Sino-Japanese relations are unlikely to improve anytime soon if Japanese Prime Minister Shinzo Abe's speech to his country's parliament on Tuesday is any indication, a Chinese expert said.
In a speech opening the Japanese parliament's extra session, Abe pledged to push forward with his plans to bolster Japan's defense in the face of what he called an "increasingly insecure environment".
Abe said he will establish a security council within his office that will be a diplomatic and defense command center, a move lawmakers are expected to approve during the 53-day session.
Abe said Japanese coast guard officers and Self-Defense Forces deployed around the Diaoyu Islands are "facing 'reality' in this instant of time and we must not look away from this 'reality', which shows the security environment is growing increasingly severe," Kyodo News reported.
Hu Jiping, director of the Institute of Japanese Studies at the China Institutes of Contemporary International Relations, said the Abe administration is using China as an excuse to justify its military buildup.
"Abe's aggressive stance on security issues will do no good to ties with China," Hu said. "I don't see that Abe has a desire to mend Japan's relationship with China."
Abe also seeks to allow Japanese defense troops to fight when its allies are attacked, which would require reinterpreting the war-renouncing Article 9 of the country's pacifist Constitution.

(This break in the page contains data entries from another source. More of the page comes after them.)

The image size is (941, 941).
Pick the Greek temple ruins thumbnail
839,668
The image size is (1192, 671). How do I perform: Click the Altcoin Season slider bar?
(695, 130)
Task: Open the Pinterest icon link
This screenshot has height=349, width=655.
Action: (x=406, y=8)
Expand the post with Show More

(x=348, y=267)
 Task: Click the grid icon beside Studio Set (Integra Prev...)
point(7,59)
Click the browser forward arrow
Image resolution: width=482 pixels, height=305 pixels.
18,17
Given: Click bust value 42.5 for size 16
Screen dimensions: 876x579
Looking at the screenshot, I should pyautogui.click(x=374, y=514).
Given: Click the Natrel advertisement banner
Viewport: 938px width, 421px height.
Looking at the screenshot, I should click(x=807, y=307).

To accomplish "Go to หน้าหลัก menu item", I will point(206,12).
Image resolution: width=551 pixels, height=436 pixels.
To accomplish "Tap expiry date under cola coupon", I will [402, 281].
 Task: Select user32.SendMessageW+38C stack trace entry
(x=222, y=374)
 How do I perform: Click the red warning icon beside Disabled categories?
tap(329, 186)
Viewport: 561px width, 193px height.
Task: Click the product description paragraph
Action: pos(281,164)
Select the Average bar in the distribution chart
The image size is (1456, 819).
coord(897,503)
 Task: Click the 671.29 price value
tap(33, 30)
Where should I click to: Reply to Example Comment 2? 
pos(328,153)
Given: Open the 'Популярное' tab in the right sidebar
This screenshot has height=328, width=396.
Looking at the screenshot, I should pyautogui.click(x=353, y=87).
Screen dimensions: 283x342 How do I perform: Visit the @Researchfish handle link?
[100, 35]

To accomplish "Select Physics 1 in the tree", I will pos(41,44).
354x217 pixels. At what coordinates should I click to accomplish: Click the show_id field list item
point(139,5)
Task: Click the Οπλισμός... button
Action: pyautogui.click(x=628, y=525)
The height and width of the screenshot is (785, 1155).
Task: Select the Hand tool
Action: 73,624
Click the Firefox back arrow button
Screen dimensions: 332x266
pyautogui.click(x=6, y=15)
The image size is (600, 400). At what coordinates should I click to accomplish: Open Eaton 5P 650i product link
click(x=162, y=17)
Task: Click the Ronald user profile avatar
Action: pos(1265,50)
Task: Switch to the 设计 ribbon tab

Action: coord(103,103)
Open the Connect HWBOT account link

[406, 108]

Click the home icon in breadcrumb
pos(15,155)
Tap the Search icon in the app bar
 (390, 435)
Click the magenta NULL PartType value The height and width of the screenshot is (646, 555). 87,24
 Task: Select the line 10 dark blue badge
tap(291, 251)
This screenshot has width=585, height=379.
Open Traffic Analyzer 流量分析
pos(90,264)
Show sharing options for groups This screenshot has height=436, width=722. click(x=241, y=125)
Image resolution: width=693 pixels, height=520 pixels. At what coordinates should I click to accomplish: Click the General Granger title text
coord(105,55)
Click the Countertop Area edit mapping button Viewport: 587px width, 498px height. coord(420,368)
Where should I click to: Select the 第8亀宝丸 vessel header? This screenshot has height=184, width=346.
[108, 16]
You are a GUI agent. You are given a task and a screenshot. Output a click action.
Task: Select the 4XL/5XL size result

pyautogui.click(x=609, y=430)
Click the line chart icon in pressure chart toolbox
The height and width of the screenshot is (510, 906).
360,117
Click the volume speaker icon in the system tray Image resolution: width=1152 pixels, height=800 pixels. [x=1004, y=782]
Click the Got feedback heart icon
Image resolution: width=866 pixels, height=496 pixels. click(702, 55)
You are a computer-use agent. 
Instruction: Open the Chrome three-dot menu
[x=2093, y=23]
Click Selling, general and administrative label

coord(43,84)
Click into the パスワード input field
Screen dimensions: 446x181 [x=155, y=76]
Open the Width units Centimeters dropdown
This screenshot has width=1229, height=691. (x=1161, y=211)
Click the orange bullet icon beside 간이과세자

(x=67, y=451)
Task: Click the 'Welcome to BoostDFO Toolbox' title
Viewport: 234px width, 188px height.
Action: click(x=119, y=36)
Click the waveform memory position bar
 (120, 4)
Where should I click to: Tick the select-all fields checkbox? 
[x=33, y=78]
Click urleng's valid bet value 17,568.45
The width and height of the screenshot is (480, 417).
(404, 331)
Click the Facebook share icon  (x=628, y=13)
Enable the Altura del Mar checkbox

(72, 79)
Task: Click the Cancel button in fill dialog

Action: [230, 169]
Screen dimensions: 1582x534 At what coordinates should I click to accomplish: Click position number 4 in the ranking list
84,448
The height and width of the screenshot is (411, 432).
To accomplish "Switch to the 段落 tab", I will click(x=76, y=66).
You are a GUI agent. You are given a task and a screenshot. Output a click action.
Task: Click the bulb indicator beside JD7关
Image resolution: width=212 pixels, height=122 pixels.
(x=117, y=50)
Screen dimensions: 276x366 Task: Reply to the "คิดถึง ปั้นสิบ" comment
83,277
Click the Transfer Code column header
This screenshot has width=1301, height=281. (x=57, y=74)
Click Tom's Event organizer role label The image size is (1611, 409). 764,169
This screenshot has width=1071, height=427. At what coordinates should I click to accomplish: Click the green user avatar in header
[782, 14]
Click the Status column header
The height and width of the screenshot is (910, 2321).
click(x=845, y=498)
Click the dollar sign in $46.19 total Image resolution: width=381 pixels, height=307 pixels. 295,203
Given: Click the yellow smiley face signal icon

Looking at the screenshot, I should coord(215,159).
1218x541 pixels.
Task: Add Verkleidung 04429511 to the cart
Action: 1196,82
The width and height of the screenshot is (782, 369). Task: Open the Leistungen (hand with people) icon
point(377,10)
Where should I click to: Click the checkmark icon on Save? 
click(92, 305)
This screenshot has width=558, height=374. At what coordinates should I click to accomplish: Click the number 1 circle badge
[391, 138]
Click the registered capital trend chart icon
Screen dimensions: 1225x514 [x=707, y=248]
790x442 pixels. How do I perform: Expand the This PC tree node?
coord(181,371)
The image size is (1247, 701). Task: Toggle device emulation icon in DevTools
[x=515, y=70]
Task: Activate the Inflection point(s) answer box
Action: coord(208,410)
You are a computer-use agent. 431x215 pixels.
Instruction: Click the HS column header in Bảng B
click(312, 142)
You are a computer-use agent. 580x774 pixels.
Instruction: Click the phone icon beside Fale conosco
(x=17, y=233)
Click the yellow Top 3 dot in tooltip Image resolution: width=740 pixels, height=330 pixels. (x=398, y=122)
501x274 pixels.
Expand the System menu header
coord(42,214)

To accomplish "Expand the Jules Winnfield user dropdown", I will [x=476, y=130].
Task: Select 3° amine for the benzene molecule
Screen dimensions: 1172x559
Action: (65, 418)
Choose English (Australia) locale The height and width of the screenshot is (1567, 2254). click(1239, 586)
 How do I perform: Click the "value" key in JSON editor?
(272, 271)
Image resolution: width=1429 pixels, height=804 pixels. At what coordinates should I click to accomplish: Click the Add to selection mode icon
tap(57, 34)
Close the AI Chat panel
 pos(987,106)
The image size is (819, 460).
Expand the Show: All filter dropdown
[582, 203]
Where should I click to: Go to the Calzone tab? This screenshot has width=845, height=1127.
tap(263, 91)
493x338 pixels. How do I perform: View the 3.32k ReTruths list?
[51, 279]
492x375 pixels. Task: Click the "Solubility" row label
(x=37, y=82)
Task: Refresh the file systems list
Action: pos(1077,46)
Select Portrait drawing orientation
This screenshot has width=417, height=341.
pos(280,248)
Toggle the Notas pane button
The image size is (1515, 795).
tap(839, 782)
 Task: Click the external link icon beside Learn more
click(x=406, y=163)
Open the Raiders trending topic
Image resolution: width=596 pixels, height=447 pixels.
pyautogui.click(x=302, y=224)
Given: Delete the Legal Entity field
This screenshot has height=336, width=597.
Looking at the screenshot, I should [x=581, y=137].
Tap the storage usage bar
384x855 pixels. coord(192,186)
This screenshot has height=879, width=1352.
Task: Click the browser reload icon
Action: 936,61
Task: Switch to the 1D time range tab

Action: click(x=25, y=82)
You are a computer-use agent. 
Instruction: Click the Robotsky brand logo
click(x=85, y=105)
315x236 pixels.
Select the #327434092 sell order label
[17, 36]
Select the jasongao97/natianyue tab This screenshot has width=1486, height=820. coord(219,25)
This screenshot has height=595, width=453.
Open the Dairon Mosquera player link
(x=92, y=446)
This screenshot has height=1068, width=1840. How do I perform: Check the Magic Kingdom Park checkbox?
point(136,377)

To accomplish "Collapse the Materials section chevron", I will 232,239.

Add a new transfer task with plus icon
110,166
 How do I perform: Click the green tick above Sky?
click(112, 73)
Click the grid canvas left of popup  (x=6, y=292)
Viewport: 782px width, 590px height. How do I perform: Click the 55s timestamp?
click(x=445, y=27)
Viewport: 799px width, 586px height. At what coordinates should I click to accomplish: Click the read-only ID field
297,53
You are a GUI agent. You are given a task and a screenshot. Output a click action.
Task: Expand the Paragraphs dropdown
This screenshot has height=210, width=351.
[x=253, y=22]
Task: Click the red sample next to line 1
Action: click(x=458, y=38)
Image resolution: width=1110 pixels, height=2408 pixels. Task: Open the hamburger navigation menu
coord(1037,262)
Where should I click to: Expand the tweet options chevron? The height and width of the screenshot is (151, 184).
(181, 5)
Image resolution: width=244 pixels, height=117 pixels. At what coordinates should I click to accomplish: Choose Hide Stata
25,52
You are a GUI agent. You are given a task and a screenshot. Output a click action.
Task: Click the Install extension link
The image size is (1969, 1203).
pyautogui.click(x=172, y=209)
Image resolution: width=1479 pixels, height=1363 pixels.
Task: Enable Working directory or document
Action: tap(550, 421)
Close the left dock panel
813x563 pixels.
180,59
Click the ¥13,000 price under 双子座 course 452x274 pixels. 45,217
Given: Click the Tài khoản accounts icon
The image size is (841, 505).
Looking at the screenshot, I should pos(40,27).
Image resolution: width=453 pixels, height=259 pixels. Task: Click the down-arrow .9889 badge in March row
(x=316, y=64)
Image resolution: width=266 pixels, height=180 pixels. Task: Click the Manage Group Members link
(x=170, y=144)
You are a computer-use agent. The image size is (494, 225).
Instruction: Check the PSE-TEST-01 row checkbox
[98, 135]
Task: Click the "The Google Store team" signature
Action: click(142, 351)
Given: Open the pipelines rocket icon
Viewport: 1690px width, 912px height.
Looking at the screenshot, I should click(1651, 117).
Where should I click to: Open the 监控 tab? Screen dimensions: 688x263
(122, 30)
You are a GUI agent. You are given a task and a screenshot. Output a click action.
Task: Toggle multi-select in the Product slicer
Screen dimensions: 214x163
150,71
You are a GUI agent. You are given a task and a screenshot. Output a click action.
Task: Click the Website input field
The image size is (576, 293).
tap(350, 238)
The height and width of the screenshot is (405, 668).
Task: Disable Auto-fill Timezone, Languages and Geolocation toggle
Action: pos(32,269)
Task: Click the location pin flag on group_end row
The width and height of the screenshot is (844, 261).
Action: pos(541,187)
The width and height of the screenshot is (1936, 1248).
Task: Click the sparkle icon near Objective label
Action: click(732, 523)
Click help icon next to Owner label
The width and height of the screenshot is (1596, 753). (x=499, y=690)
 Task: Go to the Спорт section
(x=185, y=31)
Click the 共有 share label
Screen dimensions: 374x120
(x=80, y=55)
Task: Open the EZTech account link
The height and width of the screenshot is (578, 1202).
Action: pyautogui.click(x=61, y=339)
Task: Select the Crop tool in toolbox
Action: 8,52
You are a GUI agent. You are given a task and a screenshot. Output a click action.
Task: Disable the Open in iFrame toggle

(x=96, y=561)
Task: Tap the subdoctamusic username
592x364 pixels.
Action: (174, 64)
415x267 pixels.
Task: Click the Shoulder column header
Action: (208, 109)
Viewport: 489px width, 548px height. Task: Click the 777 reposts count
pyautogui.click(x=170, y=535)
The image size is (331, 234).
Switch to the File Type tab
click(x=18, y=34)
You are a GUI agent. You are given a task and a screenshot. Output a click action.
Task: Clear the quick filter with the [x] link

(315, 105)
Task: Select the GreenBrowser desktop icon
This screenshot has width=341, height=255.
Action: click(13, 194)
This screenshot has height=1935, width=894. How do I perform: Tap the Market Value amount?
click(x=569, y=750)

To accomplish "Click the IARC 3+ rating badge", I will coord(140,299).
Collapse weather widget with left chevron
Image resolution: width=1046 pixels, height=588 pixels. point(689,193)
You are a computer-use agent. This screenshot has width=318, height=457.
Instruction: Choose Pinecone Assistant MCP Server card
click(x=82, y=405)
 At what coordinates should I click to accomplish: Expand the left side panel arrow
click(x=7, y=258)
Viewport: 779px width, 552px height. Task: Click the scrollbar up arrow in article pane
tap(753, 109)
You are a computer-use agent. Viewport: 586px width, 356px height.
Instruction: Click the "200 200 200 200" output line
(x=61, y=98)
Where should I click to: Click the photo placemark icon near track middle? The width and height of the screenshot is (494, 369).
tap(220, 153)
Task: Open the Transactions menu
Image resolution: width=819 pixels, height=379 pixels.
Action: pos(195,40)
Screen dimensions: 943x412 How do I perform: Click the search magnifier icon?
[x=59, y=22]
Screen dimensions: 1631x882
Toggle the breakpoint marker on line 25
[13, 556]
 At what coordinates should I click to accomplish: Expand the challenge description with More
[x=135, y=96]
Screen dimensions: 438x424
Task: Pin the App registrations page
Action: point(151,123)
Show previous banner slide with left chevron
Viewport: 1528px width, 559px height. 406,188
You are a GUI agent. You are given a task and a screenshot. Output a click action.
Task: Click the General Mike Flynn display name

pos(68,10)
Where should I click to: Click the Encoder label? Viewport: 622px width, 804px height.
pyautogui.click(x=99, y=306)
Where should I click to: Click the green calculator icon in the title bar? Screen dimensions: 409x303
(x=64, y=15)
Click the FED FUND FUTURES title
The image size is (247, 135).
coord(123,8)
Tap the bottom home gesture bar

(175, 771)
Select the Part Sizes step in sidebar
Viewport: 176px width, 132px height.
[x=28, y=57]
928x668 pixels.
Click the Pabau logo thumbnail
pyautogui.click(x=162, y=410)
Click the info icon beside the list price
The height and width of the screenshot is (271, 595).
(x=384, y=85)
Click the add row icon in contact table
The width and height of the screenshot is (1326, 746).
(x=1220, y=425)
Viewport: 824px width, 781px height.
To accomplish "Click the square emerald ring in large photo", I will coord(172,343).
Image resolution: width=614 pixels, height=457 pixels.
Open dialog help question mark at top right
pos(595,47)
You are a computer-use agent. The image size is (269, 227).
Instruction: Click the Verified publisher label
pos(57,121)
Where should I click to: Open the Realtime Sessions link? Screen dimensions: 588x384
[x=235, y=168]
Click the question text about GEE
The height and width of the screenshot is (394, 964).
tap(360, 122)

The move is a reversal of the stance of previous administrations.
"As global interdependency deepens, Japan can no longer protect its own peace without actively fulfilling its responsibility to global peace and stability," Abe said in the speech.
The ruling party also hopes to pass a companion bill protecting state secrets. Supporters of the legislation said it is necessary as Japan seeks greater responsibility in international security.
Economic ties soured about a year ago, after Japan announced plans to "nationalize" some of China's Diaoyu Islands.
In the first half of this year, Japan's exports to China fell 17.1 percent, while Japanese imports from China fell 6.9 percent, according to Japanese customs officials. China is still Japan's largest trading partner, but Japan will lose more market share in China under the trend.
November will see an influx of Japanese politicians and business people into China, including Democratic Party of Japan leader Banri Kaieda, according to Kyodo News. The Japan-China Economic Association, headed by Toyota Motor Corp Chairman Fujio Cho, is expected to send a group of about 100 Japanese business magnates to China next month.
"Those trips may somehow help improve economic ties," Hu said.
But "without a fundamental improvement in political ties, economic relations will not get much better," he said.